Credit Card Default Risk Tiering with Probability Calibration and Uncertainty-Driven Rejection: A Reproducible Study on the UCI Credit Card Clients Dataset

Yuanzheng Chen; Yitian Zhang; David Chau; Matt Sherman

doi:10.69987/JACS.2023.30403

Authors

Yuanzheng Chen Accounting, UIUC, IL, USA Author
Yitian Zhang Accounting, The University of Wisconsin-Madison (UW-Madison), WI, USA Author
David Chau Computer Engineering, Dartmouth College, NH, USA Author
Matt Sherman Computer Engineering, Dartmouth College, NH, USA Author

DOI:

https://doi.org/10.69987/JACS.2023.30403

Keywords:

credit scoring, default prediction, probability calibration, expected calibration error, Brier score, selective classification

Abstract

Accurate probability of default (PD) estimates are central to credit risk management, yet modern tabular classifiers can be miscalibrated and overly confident, complicating downstream decisions such as pricing, limit management, and manual review.
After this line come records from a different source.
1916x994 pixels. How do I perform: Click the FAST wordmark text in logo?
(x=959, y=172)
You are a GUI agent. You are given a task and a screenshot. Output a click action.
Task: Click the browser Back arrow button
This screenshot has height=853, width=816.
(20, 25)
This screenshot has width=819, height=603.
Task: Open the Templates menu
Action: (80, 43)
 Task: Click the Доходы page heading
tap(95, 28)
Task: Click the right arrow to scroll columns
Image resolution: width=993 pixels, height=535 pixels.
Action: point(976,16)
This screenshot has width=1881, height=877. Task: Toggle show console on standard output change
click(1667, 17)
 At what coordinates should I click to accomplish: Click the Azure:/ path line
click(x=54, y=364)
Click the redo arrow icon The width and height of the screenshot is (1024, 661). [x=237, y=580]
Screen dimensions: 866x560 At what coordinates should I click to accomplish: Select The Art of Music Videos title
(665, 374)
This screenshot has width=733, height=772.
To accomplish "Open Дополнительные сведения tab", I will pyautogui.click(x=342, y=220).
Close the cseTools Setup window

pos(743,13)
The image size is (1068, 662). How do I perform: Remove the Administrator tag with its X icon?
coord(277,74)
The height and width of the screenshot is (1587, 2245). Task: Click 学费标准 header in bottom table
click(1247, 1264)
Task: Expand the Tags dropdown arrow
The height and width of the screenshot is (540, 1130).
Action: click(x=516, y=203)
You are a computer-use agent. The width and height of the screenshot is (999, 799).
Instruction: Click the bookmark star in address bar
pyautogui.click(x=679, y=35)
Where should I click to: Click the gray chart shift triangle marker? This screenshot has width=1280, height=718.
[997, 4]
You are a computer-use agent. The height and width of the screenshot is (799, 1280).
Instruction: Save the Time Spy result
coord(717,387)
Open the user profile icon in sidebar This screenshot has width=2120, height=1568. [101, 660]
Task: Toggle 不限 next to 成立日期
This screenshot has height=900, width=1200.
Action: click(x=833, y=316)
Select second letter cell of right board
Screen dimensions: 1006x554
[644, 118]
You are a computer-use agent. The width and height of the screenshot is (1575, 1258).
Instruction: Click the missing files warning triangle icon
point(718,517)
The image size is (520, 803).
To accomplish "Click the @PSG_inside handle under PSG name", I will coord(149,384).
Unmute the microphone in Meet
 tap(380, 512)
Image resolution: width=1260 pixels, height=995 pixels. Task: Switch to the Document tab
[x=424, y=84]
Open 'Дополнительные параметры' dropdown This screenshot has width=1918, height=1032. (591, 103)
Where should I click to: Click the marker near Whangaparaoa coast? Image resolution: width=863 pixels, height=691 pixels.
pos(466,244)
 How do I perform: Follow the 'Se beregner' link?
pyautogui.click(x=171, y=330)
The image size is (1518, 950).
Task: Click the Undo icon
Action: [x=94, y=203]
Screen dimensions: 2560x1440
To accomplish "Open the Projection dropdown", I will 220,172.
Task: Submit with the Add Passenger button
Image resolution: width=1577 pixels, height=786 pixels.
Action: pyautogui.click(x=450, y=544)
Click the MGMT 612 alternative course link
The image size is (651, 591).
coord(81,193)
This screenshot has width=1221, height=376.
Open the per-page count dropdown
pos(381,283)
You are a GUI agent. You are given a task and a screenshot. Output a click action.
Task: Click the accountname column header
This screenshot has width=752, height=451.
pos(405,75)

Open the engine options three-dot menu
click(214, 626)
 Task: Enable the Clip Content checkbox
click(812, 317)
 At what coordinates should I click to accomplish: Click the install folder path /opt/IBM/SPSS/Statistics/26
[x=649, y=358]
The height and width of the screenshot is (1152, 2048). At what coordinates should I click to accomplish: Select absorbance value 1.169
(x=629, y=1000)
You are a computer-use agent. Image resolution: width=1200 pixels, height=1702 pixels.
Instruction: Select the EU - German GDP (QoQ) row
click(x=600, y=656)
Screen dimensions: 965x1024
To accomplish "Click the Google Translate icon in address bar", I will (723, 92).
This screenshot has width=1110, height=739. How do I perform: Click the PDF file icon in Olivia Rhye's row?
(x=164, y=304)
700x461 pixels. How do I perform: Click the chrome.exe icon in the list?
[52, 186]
This paper presents a fully reproducible empirical study of calibration and uncertainty-aware decision policies for credit card default prediction using the UCI Default of Credit Card Clients dataset (30,000 clients; 23 features; Taiwan; 2005) introduced by Yeh and Lien and distributed via the UCI repository. We compare logistic regression (LR), gradient-boosted decision trees (XGBoost), and a lightweight TabTransformer neural architecture on a fixed train/validation/test split (18k/6k/6k) and evaluate both discrimination (ROC-AUC, PR-AUC) and calibration (Brier score, expected calibration error (ECE)). On the held-out test set, XGBoost achieves the best ranking performance (ROC-AUC=0.778, PR-AUC=0.554), followed by TabTransformer (ROC-AUC=0.767, PR-AUC=0.540) and LR (ROC-AUC=0.759, PR-AUC=0.526). We then apply post-hoc calibration (Platt scaling, isotonic regression, and temperature scaling) and quantify calibration changes via Brier and ECE. Finally, we operationalize uncertainty via predictive entropy and study a reject option: abstaining on the most uncertain cases yields coverage–risk trade-offs consistent with selective classification theory. For the temperature-scaled XGBoost model, selective risk (0–1 error among accepted predictions) drops from 0.182 at full coverage to 0.095 at 50% coverage, with 95% bootstrap confidence intervals reported. We also propose an uncertainty-driven risk tiering policy combining PD quantiles with a high-uncertainty “Review” bucket, producing sharply separated observed default rates on test (XGBoost Tier 1: 5.9%; Tier 4: 41.7%; Review: 49.7%). Overall, the results show that calibration and uncertainty-aware policies materially improve decision reliability beyond headline AUC, and they provide a practical template for risk-tier design on tabular credit datasets.